▸ **Instruction**
Render every line of the records below as a Markdown table with the columns "Row" and "Line". Number the rows in order and leave out blank lines.

====== Listed records ======

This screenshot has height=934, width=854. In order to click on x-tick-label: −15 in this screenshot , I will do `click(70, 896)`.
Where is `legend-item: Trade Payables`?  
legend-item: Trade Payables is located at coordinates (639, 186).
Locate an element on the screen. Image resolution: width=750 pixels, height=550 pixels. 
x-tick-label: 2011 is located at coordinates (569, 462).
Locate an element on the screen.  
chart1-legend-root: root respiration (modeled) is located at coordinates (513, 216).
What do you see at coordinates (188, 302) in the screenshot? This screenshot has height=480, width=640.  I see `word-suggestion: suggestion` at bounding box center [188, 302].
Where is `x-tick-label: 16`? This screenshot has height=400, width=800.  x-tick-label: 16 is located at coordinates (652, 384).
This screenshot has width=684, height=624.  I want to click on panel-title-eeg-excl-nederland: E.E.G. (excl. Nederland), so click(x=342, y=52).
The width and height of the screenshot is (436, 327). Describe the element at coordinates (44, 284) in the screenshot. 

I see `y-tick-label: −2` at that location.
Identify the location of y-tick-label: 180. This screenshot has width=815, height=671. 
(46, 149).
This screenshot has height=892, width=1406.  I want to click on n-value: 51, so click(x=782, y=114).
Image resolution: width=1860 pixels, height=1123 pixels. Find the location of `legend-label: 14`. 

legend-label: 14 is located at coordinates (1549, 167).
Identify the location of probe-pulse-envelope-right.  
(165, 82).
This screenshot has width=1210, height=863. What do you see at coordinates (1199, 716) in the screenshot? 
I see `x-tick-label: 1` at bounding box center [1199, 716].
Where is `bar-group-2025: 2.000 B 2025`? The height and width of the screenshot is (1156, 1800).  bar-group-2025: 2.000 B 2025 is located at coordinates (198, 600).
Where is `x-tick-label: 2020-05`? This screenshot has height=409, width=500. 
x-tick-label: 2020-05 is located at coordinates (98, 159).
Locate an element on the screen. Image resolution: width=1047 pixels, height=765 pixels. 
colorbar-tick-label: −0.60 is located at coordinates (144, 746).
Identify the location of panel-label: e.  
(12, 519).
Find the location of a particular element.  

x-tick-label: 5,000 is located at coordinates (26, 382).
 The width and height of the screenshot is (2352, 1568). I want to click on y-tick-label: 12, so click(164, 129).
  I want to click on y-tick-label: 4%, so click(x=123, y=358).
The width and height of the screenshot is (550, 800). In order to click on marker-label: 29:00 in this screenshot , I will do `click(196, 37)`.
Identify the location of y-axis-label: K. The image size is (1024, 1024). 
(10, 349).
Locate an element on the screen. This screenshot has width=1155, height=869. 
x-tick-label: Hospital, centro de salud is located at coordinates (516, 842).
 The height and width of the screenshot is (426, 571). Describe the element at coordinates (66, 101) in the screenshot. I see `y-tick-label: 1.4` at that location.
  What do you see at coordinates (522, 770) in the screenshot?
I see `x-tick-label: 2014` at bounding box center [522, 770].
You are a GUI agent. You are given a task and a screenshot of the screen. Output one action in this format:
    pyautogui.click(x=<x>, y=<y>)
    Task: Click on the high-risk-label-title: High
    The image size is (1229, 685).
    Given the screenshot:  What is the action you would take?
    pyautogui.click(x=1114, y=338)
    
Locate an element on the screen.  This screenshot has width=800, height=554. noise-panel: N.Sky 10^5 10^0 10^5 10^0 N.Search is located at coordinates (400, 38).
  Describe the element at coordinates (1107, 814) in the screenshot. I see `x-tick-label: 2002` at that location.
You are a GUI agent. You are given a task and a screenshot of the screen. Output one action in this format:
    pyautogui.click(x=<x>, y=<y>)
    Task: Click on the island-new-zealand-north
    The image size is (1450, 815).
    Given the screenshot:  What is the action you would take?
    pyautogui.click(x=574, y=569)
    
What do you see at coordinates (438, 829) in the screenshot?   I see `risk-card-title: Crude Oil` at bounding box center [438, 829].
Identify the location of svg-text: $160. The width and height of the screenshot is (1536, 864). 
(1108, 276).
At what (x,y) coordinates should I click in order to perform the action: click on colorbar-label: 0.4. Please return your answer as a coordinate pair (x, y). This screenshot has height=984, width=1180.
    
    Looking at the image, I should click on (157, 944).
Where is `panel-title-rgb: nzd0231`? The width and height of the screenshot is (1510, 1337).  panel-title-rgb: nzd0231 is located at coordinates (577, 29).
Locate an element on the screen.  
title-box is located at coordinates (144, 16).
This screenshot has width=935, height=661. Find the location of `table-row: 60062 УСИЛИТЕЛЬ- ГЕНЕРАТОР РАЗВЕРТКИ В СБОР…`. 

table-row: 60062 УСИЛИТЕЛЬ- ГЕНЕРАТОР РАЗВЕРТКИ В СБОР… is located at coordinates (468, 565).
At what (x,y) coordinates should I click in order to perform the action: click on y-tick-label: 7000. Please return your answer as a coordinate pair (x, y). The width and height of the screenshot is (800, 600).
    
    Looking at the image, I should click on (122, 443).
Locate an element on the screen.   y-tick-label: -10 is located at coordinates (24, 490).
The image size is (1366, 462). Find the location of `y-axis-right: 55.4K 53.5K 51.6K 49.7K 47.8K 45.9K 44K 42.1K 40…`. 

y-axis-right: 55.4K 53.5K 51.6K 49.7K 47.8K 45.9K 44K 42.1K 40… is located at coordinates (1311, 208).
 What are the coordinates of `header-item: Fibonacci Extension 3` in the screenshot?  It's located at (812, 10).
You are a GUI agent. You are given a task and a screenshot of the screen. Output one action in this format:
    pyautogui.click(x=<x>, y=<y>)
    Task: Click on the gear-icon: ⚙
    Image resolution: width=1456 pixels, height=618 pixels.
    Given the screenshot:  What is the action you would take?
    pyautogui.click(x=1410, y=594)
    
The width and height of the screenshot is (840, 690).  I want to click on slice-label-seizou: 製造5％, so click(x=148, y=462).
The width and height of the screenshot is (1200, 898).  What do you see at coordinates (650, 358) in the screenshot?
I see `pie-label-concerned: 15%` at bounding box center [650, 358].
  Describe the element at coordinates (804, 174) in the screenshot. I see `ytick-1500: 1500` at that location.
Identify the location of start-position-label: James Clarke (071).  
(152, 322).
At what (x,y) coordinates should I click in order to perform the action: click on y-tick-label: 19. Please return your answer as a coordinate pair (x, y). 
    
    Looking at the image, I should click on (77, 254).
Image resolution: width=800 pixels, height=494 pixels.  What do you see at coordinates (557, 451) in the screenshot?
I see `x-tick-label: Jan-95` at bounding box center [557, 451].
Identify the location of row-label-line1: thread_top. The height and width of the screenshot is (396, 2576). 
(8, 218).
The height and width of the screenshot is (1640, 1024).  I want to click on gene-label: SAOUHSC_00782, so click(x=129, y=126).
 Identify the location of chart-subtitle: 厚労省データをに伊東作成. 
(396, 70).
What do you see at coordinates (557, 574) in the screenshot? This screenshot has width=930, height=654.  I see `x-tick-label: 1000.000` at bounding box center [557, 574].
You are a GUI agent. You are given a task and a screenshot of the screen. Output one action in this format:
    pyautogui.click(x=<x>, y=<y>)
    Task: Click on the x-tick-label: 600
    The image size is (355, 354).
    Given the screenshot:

======

▸ **Task answer**
| Row | Line |
|---|---|
| 1 | This screenshot has height=934, width=854. In order to click on x-tick-label: −15 in this screenshot , I will do `click(70, 896)`. |
| 2 | Where is `legend-item: Trade Payables`?   |
| 3 | legend-item: Trade Payables is located at coordinates (639, 186). |
| 4 | Locate an element on the screen. Image resolution: width=750 pixels, height=550 pixels.  |
| 5 | x-tick-label: 2011 is located at coordinates (569, 462). |
| 6 | Locate an element on the screen.   |
| 7 | chart1-legend-root: root respiration (modeled) is located at coordinates (513, 216). |
| 8 | What do you see at coordinates (188, 302) in the screenshot? This screenshot has height=480, width=640.  I see `word-suggestion: suggestion` at bounding box center [188, 302]. |
| 9 | Where is `x-tick-label: 16`? This screenshot has height=400, width=800.  x-tick-label: 16 is located at coordinates (652, 384). |
| 10 | This screenshot has width=684, height=624.  I want to click on panel-title-eeg-excl-nederland: E.E.G. (excl. Nederland), so click(x=342, y=52). |
| 11 | The width and height of the screenshot is (436, 327). Describe the element at coordinates (44, 284) in the screenshot.  |
| 12 | I see `y-tick-label: −2` at that location. |
| 13 | Identify the location of y-tick-label: 180. This screenshot has width=815, height=671.  |
| 14 | (46, 149). |
| 15 | This screenshot has height=892, width=1406.  I want to click on n-value: 51, so click(x=782, y=114). |
| 16 | Image resolution: width=1860 pixels, height=1123 pixels. Find the location of `legend-label: 14`.  |
| 17 | legend-label: 14 is located at coordinates (1549, 167). |
| 18 | Identify the location of probe-pulse-envelope-right.   |
| 19 | (165, 82). |
| 20 | This screenshot has width=1210, height=863. What do you see at coordinates (1199, 716) in the screenshot?  |
| 21 | I see `x-tick-label: 1` at bounding box center [1199, 716]. |
| 22 | Where is `bar-group-2025: 2.000 B 2025`? The height and width of the screenshot is (1156, 1800).  bar-group-2025: 2.000 B 2025 is located at coordinates (198, 600). |
| 23 | Where is `x-tick-label: 2020-05`? This screenshot has height=409, width=500.  |
| 24 | x-tick-label: 2020-05 is located at coordinates (98, 159). |
| 25 | Locate an element on the screen. Image resolution: width=1047 pixels, height=765 pixels.  |
| 26 | colorbar-tick-label: −0.60 is located at coordinates (144, 746). |
| 27 | Identify the location of panel-label: e.   |
| 28 | (12, 519). |
| 29 | Find the location of a particular element.   |
| 30 | x-tick-label: 5,000 is located at coordinates (26, 382). |
| 31 |  The width and height of the screenshot is (2352, 1568). I want to click on y-tick-label: 12, so click(164, 129). |
| 32 |   I want to click on y-tick-label: 4%, so click(x=123, y=358). |
| 33 | The width and height of the screenshot is (550, 800). In order to click on marker-label: 29:00 in this screenshot , I will do `click(196, 37)`. |
| 34 | Identify the location of y-axis-label: K. The image size is (1024, 1024).  |
| 35 | (10, 349). |
| 36 | Locate an element on the screen. This screenshot has width=1155, height=869.  |
| 37 | x-tick-label: Hospital, centro de salud is located at coordinates (516, 842). |
| 38 |  The height and width of the screenshot is (426, 571). Describe the element at coordinates (66, 101) in the screenshot. I see `y-tick-label: 1.4` at that location. |
| 39 |   What do you see at coordinates (522, 770) in the screenshot? |
| 40 | I see `x-tick-label: 2014` at bounding box center [522, 770]. |
| 41 | You are a GUI agent. You are given a task and a screenshot of the screen. Output one action in this format: |
| 42 |     pyautogui.click(x=<x>, y=<y>) |
| 43 |     Task: Click on the high-risk-label-title: High |
| 44 |     The image size is (1229, 685). |
| 45 |     Given the screenshot:  What is the action you would take? |
| 46 |     pyautogui.click(x=1114, y=338) |
| 47 | Locate an element on the screen.  This screenshot has width=800, height=554. noise-panel: N.Sky 10^5 10^0 10^5 10^0 N.Search is located at coordinates (400, 38). |
| 48 |   Describe the element at coordinates (1107, 814) in the screenshot. I see `x-tick-label: 2002` at that location. |
| 49 | You are a GUI agent. You are given a task and a screenshot of the screen. Output one action in this format: |
| 50 |     pyautogui.click(x=<x>, y=<y>) |
| 51 |     Task: Click on the island-new-zealand-north |
| 52 |     The image size is (1450, 815). |
| 53 |     Given the screenshot:  What is the action you would take? |
| 54 |     pyautogui.click(x=574, y=569) |
| 55 | What do you see at coordinates (438, 829) in the screenshot?   I see `risk-card-title: Crude Oil` at bounding box center [438, 829]. |
| 56 | Identify the location of svg-text: $160. The width and height of the screenshot is (1536, 864).  |
| 57 | (1108, 276). |
| 58 | At what (x,y) coordinates should I click in order to perform the action: click on colorbar-label: 0.4. Please return your answer as a coordinate pair (x, y). This screenshot has height=984, width=1180. |
| 59 |     Looking at the image, I should click on (157, 944). |
| 60 | Where is `panel-title-rgb: nzd0231`? The width and height of the screenshot is (1510, 1337).  panel-title-rgb: nzd0231 is located at coordinates (577, 29). |
| 61 | Locate an element on the screen.   |
| 62 | title-box is located at coordinates (144, 16). |
| 63 | This screenshot has width=935, height=661. Find the location of `table-row: 60062 УСИЛИТЕЛЬ- ГЕНЕРАТОР РАЗВЕРТКИ В СБОР…`.  |
| 64 | table-row: 60062 УСИЛИТЕЛЬ- ГЕНЕРАТОР РАЗВЕРТКИ В СБОР… is located at coordinates (468, 565). |
| 65 | At what (x,y) coordinates should I click in order to perform the action: click on y-tick-label: 7000. Please return your answer as a coordinate pair (x, y). The width and height of the screenshot is (800, 600). |
| 66 |     Looking at the image, I should click on (122, 443). |
| 67 | Locate an element on the screen.   y-tick-label: -10 is located at coordinates (24, 490). |
| 68 | The image size is (1366, 462). Find the location of `y-axis-right: 55.4K 53.5K 51.6K 49.7K 47.8K 45.9K 44K 42.1K 40…`.  |
| 69 | y-axis-right: 55.4K 53.5K 51.6K 49.7K 47.8K 45.9K 44K 42.1K 40… is located at coordinates (1311, 208). |
| 70 |  What are the coordinates of `header-item: Fibonacci Extension 3` in the screenshot?  It's located at (812, 10). |
| 71 | You are a GUI agent. You are given a task and a screenshot of the screen. Output one action in this format: |
| 72 |     pyautogui.click(x=<x>, y=<y>) |
| 73 |     Task: Click on the gear-icon: ⚙ |
| 74 |     Image resolution: width=1456 pixels, height=618 pixels. |
| 75 |     Given the screenshot:  What is the action you would take? |
| 76 |     pyautogui.click(x=1410, y=594) |
| 77 | The width and height of the screenshot is (840, 690).  I want to click on slice-label-seizou: 製造5％, so click(x=148, y=462). |
| 78 | The width and height of the screenshot is (1200, 898).  What do you see at coordinates (650, 358) in the screenshot? |
| 79 | I see `pie-label-concerned: 15%` at bounding box center [650, 358]. |
| 80 |   Describe the element at coordinates (804, 174) in the screenshot. I see `ytick-1500: 1500` at that location. |
| 81 | Identify the location of start-position-label: James Clarke (071).   |
| 82 | (152, 322). |
| 83 | At what (x,y) coordinates should I click in order to perform the action: click on y-tick-label: 19. Please return your answer as a coordinate pair (x, y).  |
| 84 |     Looking at the image, I should click on (77, 254). |
| 85 | Image resolution: width=800 pixels, height=494 pixels.  What do you see at coordinates (557, 451) in the screenshot? |
| 86 | I see `x-tick-label: Jan-95` at bounding box center [557, 451]. |
| 87 | Identify the location of row-label-line1: thread_top. The height and width of the screenshot is (396, 2576).  |
| 88 | (8, 218). |
| 89 | The height and width of the screenshot is (1640, 1024).  I want to click on gene-label: SAOUHSC_00782, so click(x=129, y=126). |
| 90 |  Identify the location of chart-subtitle: 厚労省データをに伊東作成.  |
| 91 | (396, 70). |
| 92 | What do you see at coordinates (557, 574) in the screenshot? This screenshot has width=930, height=654.  I see `x-tick-label: 1000.000` at bounding box center [557, 574]. |
| 93 | You are a GUI agent. You are given a task and a screenshot of the screen. Output one action in this format: |
| 94 |     pyautogui.click(x=<x>, y=<y>) |
| 95 |     Task: Click on the x-tick-label: 600 |
| 96 |     The image size is (355, 354). |
| 97 |     Given the screenshot: |